### Short problem
Reproduce the stretch of the material from the line containing "will pyautogui.click(x=589, y=279)." through the line containing "Looking at the screenshot, I should tap(512, 646).", keeping every character unchanged.

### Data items

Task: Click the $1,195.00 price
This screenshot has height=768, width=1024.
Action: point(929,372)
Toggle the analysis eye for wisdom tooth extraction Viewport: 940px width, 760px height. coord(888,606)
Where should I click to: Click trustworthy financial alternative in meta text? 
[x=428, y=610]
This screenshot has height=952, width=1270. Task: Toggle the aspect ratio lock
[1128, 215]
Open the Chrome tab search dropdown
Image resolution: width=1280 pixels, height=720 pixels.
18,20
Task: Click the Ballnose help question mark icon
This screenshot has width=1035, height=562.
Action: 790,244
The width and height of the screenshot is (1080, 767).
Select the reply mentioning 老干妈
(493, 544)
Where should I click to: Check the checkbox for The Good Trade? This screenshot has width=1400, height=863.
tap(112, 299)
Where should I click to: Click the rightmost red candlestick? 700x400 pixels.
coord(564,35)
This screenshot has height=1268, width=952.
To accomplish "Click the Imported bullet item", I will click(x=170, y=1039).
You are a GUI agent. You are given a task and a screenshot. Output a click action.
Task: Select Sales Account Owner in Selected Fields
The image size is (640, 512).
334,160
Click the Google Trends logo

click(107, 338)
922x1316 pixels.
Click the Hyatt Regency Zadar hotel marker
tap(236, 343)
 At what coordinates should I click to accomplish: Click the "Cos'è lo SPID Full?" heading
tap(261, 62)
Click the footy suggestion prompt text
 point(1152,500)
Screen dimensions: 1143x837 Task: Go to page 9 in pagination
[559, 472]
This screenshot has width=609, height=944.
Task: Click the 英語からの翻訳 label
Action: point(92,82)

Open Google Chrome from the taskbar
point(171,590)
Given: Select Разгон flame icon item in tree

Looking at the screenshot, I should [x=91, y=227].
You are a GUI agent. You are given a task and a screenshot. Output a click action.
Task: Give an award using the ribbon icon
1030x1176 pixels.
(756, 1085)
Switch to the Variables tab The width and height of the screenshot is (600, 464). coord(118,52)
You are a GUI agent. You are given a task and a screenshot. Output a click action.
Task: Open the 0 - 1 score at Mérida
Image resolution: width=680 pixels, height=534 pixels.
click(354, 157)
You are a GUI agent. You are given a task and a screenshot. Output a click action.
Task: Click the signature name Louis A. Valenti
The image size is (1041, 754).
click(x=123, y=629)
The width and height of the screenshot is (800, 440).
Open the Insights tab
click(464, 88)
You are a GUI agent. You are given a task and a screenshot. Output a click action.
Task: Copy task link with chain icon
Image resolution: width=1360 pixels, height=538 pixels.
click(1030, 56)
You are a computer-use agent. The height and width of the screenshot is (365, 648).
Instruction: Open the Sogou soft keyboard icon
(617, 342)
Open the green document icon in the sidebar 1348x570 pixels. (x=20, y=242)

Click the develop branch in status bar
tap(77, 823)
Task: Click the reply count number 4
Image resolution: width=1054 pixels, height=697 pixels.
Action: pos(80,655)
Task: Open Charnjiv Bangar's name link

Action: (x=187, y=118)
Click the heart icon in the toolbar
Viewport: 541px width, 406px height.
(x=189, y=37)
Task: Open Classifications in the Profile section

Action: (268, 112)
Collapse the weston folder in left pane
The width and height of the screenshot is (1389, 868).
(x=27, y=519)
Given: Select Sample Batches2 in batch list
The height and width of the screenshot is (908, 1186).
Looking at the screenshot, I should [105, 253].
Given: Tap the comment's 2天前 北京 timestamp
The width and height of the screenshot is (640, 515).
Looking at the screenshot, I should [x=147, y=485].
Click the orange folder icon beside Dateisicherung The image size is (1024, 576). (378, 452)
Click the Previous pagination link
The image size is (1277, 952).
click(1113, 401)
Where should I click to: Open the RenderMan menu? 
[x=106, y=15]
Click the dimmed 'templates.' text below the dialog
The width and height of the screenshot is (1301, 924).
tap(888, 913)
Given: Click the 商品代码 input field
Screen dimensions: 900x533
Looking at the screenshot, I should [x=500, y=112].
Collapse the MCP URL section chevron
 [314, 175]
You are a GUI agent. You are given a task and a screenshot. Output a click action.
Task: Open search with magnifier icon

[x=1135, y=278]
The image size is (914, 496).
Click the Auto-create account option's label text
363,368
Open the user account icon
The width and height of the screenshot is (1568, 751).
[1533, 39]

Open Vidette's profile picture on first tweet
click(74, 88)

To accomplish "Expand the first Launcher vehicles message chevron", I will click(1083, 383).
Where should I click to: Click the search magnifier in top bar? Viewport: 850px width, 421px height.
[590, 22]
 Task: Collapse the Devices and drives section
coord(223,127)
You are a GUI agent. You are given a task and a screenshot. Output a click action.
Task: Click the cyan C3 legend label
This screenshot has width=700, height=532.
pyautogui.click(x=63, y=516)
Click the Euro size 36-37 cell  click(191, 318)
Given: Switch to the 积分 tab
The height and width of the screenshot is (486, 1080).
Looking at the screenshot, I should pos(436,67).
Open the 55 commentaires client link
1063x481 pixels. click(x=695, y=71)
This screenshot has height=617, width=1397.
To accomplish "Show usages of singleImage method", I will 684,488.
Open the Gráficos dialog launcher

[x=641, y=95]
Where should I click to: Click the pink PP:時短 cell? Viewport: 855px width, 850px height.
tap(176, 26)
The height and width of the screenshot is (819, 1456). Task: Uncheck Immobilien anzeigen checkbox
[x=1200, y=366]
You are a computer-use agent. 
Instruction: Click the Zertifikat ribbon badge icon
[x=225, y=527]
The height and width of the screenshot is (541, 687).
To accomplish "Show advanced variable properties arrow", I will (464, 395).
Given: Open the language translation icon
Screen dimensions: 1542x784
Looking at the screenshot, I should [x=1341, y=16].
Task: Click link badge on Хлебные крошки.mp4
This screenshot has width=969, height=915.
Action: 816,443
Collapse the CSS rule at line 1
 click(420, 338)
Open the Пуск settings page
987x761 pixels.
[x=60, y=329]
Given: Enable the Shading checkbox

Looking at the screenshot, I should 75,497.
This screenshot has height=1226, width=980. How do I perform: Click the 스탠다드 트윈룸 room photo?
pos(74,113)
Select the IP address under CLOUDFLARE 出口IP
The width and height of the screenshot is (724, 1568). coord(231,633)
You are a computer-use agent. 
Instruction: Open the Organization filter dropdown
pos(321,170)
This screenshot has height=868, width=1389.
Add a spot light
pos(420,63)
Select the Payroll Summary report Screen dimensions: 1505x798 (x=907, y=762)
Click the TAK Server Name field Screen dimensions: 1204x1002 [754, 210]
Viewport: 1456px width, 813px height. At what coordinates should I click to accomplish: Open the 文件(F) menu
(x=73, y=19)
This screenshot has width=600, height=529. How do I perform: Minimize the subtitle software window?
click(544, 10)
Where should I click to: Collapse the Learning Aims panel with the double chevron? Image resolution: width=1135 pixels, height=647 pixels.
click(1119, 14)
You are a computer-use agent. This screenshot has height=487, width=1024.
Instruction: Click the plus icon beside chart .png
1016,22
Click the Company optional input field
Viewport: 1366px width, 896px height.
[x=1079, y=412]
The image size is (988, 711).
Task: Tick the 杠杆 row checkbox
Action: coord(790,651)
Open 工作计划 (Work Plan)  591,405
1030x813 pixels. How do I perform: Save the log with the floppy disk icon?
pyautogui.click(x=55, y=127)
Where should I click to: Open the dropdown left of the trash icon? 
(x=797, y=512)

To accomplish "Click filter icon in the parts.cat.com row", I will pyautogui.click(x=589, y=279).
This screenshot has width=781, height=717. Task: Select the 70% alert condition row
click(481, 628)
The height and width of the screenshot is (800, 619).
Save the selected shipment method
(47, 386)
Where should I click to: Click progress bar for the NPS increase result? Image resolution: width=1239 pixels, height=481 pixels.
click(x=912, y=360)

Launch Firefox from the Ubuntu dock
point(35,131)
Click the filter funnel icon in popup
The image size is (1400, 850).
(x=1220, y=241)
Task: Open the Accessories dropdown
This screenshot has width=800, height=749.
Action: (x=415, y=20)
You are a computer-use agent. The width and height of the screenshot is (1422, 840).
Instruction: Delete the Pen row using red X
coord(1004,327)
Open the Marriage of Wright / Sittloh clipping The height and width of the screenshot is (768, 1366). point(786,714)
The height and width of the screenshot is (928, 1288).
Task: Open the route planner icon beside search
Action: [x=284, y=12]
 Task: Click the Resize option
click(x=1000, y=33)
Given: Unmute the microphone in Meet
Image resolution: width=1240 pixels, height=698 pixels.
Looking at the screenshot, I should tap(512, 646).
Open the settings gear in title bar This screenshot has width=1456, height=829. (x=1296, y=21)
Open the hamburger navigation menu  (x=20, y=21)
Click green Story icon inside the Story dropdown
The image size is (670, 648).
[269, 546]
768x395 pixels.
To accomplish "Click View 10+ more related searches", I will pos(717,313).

### Exercise answer
To accomplish "Click filter icon in the parts.cat.com row", I will pyautogui.click(x=589, y=279).
This screenshot has width=781, height=717. Task: Select the 70% alert condition row
click(481, 628)
The height and width of the screenshot is (800, 619).
Save the selected shipment method
(47, 386)
Where should I click to: Click progress bar for the NPS increase result? Image resolution: width=1239 pixels, height=481 pixels.
click(x=912, y=360)

Launch Firefox from the Ubuntu dock
point(35,131)
Click the filter funnel icon in popup
The image size is (1400, 850).
(x=1220, y=241)
Task: Open the Accessories dropdown
This screenshot has width=800, height=749.
Action: (x=415, y=20)
You are a computer-use agent. The width and height of the screenshot is (1422, 840).
Instruction: Delete the Pen row using red X
coord(1004,327)
Open the Marriage of Wright / Sittloh clipping The height and width of the screenshot is (768, 1366). point(786,714)
The height and width of the screenshot is (928, 1288).
Task: Open the route planner icon beside search
Action: [x=284, y=12]
 Task: Click the Resize option
click(x=1000, y=33)
Given: Unmute the microphone in Meet
Image resolution: width=1240 pixels, height=698 pixels.
Looking at the screenshot, I should tap(512, 646).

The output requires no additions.